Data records

·····

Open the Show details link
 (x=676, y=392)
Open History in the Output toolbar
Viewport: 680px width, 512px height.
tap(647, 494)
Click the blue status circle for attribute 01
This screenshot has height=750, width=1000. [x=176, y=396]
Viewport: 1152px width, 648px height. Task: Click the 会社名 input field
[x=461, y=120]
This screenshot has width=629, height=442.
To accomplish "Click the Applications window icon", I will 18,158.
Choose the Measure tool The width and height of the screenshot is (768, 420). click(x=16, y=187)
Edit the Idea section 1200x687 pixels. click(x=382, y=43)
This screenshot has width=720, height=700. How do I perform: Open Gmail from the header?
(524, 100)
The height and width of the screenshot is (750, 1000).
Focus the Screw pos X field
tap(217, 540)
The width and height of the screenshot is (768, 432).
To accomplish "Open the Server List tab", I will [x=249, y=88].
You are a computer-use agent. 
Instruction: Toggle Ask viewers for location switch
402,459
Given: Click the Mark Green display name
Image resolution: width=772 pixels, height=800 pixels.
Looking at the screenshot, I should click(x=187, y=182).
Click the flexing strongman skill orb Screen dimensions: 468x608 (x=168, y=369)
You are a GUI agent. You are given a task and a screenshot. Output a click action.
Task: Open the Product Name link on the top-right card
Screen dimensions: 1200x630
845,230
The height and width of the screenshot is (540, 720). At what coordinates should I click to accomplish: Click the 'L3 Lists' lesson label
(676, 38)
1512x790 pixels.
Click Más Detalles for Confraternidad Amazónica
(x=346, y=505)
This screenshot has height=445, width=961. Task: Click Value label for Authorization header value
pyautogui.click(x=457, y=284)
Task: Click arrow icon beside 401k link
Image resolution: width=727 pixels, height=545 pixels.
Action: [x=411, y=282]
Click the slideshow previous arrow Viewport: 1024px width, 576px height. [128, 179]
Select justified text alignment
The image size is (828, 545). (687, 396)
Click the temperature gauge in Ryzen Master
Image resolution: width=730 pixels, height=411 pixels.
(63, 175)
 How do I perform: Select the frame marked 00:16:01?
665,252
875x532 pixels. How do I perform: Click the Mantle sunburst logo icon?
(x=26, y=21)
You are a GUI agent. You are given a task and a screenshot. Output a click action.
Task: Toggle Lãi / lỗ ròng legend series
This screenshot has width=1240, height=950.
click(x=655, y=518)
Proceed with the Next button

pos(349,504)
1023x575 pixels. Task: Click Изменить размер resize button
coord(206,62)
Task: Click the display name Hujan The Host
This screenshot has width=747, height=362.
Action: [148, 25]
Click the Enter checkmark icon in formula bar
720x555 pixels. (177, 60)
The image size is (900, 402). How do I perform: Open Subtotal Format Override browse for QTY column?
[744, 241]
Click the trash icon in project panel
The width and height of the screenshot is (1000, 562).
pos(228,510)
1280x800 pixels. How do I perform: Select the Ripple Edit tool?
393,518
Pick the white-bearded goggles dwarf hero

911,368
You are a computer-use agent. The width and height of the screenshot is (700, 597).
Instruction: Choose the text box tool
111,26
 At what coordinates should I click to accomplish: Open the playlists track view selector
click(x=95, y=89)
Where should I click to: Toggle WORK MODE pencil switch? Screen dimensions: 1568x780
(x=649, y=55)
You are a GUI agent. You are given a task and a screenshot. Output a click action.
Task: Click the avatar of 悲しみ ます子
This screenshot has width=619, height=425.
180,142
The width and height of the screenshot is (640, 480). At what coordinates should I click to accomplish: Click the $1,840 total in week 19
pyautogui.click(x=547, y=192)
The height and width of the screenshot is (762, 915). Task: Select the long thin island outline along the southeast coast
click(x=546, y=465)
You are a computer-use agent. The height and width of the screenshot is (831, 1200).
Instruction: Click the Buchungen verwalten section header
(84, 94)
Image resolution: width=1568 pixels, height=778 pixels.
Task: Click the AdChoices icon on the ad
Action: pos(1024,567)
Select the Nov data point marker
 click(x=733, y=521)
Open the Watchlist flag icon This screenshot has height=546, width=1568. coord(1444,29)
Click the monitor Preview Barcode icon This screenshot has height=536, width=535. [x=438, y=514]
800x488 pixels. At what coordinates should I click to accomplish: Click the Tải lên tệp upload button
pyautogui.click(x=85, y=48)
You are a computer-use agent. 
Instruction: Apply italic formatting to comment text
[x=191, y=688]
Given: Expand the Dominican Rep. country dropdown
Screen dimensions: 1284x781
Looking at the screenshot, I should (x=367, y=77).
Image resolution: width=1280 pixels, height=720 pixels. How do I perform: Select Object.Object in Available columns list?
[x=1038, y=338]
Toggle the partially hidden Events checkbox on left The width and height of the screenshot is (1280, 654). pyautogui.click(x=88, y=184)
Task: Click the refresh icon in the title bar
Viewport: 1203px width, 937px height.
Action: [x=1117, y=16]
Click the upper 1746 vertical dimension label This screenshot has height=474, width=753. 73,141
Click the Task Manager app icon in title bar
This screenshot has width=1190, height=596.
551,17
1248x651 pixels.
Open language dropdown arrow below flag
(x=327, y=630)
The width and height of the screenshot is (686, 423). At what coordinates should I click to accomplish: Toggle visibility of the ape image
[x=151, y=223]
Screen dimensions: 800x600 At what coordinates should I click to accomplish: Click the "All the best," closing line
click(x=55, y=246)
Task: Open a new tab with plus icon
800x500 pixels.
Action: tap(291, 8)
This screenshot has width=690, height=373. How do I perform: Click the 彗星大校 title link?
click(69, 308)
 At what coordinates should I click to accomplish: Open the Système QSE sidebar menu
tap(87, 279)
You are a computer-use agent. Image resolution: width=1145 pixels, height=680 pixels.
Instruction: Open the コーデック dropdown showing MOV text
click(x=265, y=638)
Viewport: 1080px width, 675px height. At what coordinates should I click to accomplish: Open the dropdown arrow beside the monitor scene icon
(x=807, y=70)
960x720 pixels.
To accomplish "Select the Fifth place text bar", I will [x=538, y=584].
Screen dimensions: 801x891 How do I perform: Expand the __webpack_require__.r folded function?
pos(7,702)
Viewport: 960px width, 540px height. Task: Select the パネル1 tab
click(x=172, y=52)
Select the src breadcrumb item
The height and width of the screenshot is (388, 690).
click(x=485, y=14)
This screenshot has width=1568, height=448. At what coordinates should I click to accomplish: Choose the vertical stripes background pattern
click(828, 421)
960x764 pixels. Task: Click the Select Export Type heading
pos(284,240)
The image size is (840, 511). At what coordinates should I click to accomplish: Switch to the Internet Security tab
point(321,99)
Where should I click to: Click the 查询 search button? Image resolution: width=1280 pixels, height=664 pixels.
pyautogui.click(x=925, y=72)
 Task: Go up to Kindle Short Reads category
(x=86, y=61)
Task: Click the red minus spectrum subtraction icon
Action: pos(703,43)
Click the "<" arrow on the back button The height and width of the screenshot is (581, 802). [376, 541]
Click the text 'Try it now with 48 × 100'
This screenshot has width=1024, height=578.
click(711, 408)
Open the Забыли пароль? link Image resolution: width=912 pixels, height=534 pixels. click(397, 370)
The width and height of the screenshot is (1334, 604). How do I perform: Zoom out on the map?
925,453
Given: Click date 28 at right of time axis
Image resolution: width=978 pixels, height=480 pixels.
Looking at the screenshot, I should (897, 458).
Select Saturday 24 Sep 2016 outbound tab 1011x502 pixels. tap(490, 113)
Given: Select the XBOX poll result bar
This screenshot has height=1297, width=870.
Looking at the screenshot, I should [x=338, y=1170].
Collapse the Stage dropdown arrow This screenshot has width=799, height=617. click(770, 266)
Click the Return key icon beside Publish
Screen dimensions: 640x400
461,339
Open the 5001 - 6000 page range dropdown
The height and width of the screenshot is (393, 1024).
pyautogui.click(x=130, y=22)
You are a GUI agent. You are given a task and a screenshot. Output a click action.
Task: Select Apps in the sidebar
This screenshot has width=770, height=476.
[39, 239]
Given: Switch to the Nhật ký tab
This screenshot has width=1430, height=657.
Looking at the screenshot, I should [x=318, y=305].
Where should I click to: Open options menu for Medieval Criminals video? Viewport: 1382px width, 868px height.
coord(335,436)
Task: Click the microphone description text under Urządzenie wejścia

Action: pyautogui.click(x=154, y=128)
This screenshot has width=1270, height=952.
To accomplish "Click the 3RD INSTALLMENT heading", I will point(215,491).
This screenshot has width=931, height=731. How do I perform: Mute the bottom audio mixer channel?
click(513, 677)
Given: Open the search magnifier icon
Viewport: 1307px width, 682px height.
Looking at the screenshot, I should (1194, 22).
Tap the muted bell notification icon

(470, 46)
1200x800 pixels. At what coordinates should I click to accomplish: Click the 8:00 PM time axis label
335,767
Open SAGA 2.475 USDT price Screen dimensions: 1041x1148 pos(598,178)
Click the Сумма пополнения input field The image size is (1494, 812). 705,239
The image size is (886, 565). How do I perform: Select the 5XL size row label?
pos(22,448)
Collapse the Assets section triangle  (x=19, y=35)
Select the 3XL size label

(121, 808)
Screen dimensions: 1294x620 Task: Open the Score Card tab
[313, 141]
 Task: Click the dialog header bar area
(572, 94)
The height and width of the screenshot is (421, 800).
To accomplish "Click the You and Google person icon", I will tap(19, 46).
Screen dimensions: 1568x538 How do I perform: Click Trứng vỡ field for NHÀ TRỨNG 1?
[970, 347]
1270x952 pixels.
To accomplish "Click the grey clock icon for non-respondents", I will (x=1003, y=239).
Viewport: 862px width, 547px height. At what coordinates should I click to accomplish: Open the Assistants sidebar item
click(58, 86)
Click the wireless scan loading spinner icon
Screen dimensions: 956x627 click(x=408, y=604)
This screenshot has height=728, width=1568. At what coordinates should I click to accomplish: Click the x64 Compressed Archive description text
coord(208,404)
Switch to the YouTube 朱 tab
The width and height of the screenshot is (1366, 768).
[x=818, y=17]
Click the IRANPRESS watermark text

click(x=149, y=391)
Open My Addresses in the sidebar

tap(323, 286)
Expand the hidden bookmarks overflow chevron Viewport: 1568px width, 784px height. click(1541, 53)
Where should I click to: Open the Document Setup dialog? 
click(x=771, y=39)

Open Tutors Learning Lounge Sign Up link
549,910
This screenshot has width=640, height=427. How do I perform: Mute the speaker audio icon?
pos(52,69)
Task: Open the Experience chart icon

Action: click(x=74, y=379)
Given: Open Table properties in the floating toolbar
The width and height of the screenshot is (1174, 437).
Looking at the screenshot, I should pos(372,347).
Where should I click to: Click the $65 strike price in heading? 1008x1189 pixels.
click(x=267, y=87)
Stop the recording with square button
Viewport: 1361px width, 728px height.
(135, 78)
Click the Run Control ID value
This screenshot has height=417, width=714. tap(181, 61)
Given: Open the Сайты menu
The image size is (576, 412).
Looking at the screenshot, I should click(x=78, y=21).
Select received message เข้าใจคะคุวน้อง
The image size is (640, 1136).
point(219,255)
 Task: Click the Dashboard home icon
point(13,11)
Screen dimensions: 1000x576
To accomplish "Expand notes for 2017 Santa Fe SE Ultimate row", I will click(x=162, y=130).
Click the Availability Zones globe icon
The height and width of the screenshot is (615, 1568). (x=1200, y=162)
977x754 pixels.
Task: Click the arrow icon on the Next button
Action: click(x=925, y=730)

·····

• **Problem requirements**: Look above for the line holding "How do I perform: Select the frame" and the line holding "Task: Click the display name Hujan The Host", then output exactly those two lines and every line between them, nothing more.

• **Solution for this exercise**:
 How do I perform: Select the frame marked 00:16:01?
665,252
875x532 pixels. How do I perform: Click the Mantle sunburst logo icon?
(x=26, y=21)
You are a GUI agent. You are given a task and a screenshot. Output a click action.
Task: Toggle Lãi / lỗ ròng legend series
This screenshot has width=1240, height=950.
click(x=655, y=518)
Proceed with the Next button

pos(349,504)
1023x575 pixels. Task: Click Изменить размер resize button
coord(206,62)
Task: Click the display name Hujan The Host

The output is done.